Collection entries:
Segment Open

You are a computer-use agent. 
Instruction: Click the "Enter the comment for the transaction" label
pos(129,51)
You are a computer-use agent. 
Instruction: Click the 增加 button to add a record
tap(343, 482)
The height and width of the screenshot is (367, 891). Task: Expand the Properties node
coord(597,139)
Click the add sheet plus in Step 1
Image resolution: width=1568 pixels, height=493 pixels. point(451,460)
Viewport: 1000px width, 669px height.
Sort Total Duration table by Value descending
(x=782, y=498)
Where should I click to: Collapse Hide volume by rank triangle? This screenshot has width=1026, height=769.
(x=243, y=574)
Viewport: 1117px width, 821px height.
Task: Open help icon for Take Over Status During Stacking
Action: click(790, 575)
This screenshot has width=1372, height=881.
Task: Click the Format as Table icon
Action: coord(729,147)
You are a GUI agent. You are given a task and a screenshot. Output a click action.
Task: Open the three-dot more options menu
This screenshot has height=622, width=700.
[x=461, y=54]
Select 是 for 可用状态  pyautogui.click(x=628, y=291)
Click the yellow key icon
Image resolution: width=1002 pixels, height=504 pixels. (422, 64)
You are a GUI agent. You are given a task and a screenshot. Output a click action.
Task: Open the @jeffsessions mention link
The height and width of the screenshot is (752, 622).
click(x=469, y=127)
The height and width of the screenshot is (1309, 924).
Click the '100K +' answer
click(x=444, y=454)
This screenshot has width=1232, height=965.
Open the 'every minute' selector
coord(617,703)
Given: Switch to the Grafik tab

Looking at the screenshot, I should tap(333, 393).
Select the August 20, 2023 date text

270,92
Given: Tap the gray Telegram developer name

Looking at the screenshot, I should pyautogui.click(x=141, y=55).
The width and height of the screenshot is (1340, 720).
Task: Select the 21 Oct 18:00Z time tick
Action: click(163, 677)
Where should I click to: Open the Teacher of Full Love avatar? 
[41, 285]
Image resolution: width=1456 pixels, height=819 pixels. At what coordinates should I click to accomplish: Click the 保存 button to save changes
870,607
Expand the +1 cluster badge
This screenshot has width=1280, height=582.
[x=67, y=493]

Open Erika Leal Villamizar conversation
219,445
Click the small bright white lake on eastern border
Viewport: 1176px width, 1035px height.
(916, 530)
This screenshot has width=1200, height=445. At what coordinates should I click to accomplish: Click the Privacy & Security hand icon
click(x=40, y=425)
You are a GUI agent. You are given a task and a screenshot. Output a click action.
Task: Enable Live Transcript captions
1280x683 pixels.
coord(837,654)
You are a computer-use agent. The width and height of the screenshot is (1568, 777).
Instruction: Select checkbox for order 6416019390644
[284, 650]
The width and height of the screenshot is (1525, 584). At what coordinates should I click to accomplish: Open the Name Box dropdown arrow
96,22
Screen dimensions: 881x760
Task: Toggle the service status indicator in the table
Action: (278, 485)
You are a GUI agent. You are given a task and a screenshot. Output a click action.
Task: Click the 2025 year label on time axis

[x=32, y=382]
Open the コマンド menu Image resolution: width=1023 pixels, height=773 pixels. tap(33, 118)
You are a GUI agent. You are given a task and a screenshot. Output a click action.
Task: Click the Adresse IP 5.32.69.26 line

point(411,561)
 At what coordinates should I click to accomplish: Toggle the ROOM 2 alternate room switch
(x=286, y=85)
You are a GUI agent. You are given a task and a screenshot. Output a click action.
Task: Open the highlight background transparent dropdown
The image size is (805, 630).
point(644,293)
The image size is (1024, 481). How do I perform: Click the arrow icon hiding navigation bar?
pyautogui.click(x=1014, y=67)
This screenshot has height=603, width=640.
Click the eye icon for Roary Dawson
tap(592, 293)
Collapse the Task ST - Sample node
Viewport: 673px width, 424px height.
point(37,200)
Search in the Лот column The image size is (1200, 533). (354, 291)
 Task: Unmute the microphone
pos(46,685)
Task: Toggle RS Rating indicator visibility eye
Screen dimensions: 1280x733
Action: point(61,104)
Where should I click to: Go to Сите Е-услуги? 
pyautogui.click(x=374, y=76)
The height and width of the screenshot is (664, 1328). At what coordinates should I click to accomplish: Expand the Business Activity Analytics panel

Segment Closed

**PROMPT:**
In the data above, find each line that has the word "menu" and copy it out.

**ANSWER AREA:**
Task: Open the three-dot more options menu
Open the コマンド menu Image resolution: width=1023 pixels, height=773 pixels. tap(33, 118)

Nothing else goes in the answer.